Chimpanzees appear to consume plants with medicinal properties to treat their ailments, according to a study publishing on June 20 in the open-access journal PLOS ONE by Elodie Freymann from the University of Oxford, UK, and colleagues.

Many plants produce compounds that have medicinal effects on humans and other animals. Wild chimpanzees eat a variety of plant matter, including some that is nutritionally poor but may treat or lessen the symptoms of illness. However, it is hard to determine whether chimpanzees self-medicate, by intentionally seeking out plants with properties that help their specific ailments, or passively consume plants that happen to be medicinal.

The authors of the present study combined behavioral observations of wild chimpanzees (Pan troglodytes) with pharmacological testing of the potentially medicinal plants they eat. They monitored the behavior and health of 51 chimpanzees from two habituated communities in the Budongo Central Forest Reserve in Uganda. Next, they collected plant extracts from 13 species of trees and herbs in the reserve that they suspected the chimpanzees might be using to self-medicate, and tested them for their anti-inflammatory and antibiotic properties. These included plants that they observed sick or injured chimpanzees eating, but were not part of their normal diet, and plants that previous research has suggested chimpanzees might consume for their medicinal properties.

The researchers found that 88% of the plant extracts inhibited bacterial growth, while 33% had anti-inflammatory properties.
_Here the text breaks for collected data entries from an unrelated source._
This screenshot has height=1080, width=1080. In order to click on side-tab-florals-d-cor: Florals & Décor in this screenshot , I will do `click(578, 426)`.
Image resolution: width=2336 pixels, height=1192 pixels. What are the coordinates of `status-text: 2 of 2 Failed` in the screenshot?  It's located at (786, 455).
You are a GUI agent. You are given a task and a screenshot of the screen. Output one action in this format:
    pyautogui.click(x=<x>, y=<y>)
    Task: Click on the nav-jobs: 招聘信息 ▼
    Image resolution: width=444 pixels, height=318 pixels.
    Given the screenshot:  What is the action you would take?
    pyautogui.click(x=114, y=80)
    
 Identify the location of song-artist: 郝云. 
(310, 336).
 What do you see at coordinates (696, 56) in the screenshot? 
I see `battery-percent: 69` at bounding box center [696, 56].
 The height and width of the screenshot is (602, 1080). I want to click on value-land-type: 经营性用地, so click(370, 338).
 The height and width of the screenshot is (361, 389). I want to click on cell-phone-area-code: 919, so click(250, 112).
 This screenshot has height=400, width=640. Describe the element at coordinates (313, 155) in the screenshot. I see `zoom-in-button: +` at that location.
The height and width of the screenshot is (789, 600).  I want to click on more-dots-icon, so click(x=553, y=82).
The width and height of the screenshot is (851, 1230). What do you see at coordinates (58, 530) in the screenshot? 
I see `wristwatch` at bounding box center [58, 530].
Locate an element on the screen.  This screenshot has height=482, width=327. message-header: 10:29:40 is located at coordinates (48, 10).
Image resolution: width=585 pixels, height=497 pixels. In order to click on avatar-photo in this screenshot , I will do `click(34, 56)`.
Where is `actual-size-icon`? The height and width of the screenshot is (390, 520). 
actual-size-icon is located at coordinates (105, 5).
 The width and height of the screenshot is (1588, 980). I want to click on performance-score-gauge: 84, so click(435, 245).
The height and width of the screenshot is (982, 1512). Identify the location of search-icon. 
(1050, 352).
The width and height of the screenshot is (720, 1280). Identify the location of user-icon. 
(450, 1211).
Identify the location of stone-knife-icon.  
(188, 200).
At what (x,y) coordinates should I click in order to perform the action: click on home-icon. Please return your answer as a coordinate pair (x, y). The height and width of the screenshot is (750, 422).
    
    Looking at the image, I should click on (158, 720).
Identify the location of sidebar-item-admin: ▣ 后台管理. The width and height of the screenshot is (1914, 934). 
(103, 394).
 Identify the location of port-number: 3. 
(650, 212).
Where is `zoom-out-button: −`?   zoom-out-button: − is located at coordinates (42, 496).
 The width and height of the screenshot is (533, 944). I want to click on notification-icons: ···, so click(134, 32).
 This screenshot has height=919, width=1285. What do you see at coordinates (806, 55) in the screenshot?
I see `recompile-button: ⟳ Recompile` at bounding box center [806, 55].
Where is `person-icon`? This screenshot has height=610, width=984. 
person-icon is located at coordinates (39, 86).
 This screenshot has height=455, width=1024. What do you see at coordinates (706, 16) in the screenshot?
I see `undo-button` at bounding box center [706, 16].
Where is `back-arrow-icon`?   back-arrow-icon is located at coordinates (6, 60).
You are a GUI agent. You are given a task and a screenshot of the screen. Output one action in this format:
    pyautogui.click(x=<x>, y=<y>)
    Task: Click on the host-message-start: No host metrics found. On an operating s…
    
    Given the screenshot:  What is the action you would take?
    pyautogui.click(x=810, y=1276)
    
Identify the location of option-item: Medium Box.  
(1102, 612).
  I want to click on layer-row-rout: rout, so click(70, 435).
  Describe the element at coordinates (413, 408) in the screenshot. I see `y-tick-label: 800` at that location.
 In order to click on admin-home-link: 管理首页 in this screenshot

Dead wood from a tree in the Dogbane family (Alstonia boonei) showed the strongest antibacterial activity and also had anti-inflammatory properties, suggesting that it could be used to treat wounds. Bark and resin from the East African mahogany tree (Khaya anthotheca) and leaves from a fern (Christella parasitica) exhibited potent anti-inflammatory effects. The researchers observed a male Chimpanzee with an injured hand seek out and eat leaves of the fern, which may have helped to reduce pain and swelling. They also recorded an individual with a parasitic infection consuming bark of the cat-thorn tree (Scutia myrtina).

The results suggest that chimpanzees seek out specific plants for their medicinal effects. The study is one of the first to provide both behavioral and pharmacological evidence of the medicinal benefits to wild chimpanzees of feeding on bark and dead wood. The medicinal plants growing in Budongo Central Forest Reserve could also be helpful for the development of new drugs to address the challenges of antibiotic resistant bacteria and chronic inflammatory diseases, the authors say.

The authors add: "In this paper, we demonstrate how watching and learning from our primate cousins may fast-track the discovery of novel medicines, while also emphasizing the importance of protecting our forest pharmacies."